Document text =
=== Begin Enclosure ===

However, an endorsement to the policy entitled, "EXCLUSION — OIL AND GAS PRODUCING OPERATIONS,” substituted for this language the language quoted in the text.
. Certain of the policies contained an absolute pollution exclusion that is slightly different from that quoted in the text. The differences, however, are inconsequential for purposes of the present motion.
. In its brief, B & B says it does not concede that NORM is a pollutant. The court, however, has no difficulty in concluding that NORM is, in fact, a pollutant within the policy's definition of that term.
. Manifestly, B & B did not own or rent the property, nor was the property "loaned to” B & B. The only other requirement for invoking this exclusionary provision is occupancy of the premises.

=== End Enclosure ===

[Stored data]

=== Begin Enclosure ===

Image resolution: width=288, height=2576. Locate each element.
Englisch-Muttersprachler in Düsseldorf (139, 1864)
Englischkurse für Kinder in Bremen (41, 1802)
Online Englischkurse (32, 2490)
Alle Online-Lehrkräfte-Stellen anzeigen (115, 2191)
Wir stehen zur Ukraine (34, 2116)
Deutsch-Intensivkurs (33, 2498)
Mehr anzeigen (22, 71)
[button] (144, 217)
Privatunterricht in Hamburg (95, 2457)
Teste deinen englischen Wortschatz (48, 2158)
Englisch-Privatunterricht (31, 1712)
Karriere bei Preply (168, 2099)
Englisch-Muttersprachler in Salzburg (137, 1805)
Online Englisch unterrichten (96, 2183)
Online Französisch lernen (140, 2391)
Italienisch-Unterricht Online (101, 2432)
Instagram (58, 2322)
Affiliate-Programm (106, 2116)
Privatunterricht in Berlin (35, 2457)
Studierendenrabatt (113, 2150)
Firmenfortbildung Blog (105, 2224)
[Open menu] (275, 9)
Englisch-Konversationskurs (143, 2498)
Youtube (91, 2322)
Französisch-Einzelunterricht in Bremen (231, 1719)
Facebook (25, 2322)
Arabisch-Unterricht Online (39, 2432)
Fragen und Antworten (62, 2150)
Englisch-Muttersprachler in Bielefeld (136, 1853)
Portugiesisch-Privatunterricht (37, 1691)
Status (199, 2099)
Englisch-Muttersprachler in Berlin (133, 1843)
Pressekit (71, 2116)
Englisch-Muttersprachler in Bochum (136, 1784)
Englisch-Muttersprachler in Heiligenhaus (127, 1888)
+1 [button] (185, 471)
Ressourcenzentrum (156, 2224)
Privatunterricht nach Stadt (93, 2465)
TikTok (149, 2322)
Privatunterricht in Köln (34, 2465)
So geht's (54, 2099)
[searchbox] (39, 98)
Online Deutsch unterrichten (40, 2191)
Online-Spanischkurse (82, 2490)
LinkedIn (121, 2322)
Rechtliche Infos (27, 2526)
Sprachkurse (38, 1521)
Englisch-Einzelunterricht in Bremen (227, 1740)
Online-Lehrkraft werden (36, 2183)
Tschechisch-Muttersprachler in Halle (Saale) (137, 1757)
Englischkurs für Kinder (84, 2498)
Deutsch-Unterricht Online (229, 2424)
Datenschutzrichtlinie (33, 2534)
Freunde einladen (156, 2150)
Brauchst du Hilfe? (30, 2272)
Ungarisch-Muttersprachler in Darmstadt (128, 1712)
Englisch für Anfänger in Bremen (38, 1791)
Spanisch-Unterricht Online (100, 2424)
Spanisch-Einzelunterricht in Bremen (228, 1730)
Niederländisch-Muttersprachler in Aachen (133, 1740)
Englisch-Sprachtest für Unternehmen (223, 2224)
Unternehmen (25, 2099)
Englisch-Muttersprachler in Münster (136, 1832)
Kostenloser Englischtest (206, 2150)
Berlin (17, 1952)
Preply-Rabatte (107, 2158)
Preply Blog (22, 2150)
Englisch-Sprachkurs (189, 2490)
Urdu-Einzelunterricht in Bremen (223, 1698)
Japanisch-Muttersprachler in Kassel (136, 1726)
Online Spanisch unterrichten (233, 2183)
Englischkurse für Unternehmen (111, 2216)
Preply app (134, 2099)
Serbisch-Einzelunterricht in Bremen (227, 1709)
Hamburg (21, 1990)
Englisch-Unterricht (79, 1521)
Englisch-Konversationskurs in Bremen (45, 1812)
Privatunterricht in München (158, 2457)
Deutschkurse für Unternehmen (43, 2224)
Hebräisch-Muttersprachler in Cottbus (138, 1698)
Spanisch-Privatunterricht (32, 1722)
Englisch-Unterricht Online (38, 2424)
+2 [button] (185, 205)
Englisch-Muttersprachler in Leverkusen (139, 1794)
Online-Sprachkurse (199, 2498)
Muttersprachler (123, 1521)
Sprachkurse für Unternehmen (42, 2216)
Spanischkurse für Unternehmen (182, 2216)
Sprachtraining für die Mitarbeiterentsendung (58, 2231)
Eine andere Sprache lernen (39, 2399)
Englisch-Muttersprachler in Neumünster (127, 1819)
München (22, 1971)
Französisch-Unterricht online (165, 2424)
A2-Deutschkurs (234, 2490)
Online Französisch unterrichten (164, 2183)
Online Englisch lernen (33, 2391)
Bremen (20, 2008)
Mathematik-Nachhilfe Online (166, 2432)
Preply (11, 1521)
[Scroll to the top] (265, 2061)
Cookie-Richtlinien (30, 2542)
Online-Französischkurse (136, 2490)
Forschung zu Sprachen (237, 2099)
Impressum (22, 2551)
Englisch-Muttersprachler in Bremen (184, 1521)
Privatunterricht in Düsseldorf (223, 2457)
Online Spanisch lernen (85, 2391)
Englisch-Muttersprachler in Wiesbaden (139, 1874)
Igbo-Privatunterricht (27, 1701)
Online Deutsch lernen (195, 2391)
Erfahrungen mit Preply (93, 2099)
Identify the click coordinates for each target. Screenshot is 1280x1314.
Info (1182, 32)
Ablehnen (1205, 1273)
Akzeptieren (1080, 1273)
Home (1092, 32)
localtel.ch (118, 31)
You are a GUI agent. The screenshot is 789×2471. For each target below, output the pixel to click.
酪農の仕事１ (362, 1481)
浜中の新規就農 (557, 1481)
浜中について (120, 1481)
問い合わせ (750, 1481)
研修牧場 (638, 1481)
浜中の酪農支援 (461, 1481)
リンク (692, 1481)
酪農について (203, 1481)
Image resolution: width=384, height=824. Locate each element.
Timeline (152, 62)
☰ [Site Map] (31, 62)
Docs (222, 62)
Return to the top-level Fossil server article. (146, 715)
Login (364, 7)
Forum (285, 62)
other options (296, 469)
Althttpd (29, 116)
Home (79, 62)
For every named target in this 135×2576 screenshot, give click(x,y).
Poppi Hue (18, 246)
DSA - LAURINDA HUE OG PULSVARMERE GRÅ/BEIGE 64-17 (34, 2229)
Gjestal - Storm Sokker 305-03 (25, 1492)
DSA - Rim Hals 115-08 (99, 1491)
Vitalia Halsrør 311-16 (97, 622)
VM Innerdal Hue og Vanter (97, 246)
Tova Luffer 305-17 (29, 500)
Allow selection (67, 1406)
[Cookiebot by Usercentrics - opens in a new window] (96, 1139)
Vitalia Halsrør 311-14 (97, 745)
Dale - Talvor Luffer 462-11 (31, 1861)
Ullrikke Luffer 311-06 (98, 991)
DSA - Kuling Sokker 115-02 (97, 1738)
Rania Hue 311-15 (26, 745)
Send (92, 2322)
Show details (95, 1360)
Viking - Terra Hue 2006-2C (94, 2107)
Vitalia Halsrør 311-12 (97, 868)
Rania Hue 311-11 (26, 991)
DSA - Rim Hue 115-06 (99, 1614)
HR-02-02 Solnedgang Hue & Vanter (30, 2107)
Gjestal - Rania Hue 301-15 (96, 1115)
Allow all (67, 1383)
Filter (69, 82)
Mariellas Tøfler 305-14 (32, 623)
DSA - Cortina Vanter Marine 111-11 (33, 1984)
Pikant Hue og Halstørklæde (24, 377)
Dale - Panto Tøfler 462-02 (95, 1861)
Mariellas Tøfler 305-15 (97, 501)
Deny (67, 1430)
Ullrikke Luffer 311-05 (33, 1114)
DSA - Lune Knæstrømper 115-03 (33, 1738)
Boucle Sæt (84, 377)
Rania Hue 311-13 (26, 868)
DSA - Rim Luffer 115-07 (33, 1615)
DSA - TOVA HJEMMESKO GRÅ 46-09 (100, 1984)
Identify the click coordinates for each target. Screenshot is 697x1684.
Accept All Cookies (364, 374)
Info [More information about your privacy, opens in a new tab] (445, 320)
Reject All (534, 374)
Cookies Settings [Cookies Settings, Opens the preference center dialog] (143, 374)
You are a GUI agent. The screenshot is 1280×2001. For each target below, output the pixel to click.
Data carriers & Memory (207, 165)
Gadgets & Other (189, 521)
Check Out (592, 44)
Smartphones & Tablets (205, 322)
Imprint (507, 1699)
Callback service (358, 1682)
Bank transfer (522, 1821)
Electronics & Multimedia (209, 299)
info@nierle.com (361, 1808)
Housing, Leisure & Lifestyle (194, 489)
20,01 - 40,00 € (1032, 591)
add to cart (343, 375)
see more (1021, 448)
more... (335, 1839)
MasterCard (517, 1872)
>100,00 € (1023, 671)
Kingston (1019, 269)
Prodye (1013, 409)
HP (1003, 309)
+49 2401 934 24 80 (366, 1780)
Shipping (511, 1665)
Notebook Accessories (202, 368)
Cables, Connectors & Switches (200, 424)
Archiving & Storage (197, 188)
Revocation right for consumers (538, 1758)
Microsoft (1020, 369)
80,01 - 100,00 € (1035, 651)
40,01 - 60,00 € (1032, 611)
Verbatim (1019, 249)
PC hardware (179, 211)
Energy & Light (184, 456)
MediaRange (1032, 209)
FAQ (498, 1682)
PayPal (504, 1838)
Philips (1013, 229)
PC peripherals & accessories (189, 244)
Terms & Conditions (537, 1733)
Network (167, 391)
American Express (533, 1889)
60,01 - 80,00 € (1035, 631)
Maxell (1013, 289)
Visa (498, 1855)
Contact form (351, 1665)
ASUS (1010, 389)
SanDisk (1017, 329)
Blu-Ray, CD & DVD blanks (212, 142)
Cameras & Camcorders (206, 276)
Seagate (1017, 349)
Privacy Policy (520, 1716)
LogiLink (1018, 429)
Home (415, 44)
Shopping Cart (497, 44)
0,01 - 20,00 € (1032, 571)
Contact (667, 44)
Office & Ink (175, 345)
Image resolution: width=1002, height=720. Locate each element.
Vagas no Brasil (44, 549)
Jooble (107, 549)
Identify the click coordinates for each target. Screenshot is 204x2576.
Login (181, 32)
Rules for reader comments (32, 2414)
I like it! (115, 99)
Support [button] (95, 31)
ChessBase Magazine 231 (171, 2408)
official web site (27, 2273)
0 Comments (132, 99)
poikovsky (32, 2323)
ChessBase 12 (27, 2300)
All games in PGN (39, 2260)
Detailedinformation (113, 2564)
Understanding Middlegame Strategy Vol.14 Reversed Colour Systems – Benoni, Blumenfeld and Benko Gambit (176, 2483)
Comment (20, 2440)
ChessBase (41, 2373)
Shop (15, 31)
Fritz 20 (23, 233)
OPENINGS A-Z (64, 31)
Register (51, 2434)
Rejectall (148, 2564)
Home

=== End Enclosure ===

Tasks to perform =
1 > In the court footnotes, what is the title of the endorsement that replaced the policy's original language?
2 > Using the court footnotes, explain why occupancy of the premises is the only remaining requirement for invoking the exclusion.
The stored data entries are separate material, not part of the court footnotes.

Numbered answers =
1 > "EXCLUSION — OIL AND GAS PRODUCING OPERATIONS"

2 > B & B did not own or rent the property, and the property was not loaned to B & B. That leaves occupancy of the premises as the only other requirement.